------ Task data

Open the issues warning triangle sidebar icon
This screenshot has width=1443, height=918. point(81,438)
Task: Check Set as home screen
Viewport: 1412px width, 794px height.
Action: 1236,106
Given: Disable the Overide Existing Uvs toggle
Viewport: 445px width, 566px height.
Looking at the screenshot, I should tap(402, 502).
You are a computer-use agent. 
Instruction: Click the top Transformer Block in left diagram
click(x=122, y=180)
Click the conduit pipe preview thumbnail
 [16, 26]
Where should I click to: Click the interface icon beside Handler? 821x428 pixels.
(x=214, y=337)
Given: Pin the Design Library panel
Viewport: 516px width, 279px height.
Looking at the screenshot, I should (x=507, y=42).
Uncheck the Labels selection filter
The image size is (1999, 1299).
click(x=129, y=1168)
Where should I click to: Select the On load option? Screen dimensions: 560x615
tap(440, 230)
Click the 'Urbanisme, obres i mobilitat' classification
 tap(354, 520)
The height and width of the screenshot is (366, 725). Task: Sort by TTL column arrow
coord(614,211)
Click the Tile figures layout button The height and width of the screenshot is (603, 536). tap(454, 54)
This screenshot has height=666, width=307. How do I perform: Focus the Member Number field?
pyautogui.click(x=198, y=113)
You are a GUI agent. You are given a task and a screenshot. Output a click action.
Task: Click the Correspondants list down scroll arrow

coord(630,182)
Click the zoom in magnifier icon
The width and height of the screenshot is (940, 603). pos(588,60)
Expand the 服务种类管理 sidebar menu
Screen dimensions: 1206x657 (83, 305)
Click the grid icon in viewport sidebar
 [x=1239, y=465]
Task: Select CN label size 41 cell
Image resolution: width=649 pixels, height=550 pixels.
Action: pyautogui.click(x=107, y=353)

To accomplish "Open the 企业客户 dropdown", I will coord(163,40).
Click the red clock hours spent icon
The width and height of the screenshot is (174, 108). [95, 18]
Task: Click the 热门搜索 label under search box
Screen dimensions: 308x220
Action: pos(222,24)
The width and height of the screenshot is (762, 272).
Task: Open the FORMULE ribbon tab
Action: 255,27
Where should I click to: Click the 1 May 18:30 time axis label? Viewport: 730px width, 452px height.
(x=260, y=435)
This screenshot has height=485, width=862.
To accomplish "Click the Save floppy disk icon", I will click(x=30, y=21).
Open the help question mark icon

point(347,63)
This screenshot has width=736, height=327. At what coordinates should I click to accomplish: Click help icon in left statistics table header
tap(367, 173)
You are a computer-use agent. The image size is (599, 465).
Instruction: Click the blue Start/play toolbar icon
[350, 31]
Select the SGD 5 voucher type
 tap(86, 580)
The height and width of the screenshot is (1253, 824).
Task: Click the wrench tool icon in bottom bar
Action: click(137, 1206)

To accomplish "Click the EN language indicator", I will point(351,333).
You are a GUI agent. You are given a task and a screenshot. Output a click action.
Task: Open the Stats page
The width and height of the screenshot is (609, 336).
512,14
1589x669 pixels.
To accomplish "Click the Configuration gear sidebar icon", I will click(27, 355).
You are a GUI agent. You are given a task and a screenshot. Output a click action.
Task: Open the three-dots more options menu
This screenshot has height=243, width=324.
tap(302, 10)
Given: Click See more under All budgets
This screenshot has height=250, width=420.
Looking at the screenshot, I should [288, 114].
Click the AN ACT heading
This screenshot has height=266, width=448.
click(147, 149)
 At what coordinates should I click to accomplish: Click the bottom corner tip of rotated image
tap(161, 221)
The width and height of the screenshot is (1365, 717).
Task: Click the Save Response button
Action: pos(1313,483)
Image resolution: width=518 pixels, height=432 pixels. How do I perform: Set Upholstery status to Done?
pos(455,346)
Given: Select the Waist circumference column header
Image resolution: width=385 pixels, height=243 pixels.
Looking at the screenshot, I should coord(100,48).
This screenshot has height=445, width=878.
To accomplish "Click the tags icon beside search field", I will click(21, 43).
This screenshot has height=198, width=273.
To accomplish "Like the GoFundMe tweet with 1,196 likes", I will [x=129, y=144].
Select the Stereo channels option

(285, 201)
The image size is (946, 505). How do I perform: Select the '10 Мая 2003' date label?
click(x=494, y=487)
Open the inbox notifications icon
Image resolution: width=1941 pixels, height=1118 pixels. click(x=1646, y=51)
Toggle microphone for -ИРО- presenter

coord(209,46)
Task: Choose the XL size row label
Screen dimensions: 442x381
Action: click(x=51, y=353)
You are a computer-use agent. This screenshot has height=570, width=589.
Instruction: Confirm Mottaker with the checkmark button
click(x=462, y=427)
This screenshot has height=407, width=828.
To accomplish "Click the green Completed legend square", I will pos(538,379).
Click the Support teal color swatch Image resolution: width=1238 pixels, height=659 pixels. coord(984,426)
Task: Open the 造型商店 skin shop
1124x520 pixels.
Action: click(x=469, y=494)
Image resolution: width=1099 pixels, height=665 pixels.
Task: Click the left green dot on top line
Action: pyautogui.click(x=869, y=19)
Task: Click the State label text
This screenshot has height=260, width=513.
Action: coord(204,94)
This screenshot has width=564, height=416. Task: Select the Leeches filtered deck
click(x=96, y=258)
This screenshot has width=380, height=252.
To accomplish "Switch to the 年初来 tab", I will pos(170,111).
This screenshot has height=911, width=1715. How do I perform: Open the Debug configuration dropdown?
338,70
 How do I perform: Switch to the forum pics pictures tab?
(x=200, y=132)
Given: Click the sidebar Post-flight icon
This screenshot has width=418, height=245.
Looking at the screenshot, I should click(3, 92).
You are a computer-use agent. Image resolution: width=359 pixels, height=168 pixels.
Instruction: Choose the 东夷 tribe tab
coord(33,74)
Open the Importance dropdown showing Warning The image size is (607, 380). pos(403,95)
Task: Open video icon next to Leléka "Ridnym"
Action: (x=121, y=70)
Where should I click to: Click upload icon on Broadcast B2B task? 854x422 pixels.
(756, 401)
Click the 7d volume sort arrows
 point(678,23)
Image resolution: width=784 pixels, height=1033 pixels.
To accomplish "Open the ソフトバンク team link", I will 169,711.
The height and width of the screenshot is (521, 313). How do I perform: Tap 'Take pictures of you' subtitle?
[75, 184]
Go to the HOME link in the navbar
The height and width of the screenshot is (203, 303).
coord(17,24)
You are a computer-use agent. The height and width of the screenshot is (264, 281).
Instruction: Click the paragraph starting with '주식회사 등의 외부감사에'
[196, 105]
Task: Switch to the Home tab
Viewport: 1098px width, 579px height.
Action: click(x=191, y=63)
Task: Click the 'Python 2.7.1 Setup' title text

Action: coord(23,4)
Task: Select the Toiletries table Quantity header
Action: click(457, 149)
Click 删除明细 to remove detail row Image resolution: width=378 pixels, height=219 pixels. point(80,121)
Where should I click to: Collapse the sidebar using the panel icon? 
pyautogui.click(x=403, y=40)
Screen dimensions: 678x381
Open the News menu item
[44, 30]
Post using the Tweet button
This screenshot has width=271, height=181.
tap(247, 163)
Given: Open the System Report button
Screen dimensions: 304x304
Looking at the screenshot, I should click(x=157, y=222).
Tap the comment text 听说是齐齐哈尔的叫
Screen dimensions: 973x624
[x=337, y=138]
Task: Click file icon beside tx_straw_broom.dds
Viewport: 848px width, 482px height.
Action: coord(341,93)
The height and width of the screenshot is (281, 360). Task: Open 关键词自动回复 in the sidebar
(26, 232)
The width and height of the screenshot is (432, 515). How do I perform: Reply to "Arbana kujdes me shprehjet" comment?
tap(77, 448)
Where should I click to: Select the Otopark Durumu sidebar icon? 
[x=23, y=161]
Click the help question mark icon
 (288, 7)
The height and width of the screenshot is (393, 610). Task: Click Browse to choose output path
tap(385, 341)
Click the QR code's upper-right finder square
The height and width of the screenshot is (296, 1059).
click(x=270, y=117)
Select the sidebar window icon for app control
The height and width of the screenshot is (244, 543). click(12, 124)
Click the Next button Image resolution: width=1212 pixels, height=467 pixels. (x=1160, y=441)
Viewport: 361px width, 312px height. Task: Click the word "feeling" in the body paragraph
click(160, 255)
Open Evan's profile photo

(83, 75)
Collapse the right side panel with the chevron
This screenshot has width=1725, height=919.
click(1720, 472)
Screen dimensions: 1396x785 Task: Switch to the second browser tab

------------

Challenge >>
Rescale the entries starting at the line that contains "The width and height of the screenshot is (432, 515)." and ending at the line that contains "tap(385, 341)", writing out every line in full. Multiply each coordinate in the answers by 2.25 and round to the nearest whole number, with halves rounded up, leaving every other number unchanged.

Final answer >>
The width and height of the screenshot is (432, 515). How do I perform: Reply to "Arbana kujdes me shprehjet" comment?
tap(173, 1008)
Where should I click to: Select the Otopark Durumu sidebar icon? 
[x=52, y=362]
Click the help question mark icon
 (648, 16)
The height and width of the screenshot is (393, 610). Task: Click Browse to choose output path
tap(866, 767)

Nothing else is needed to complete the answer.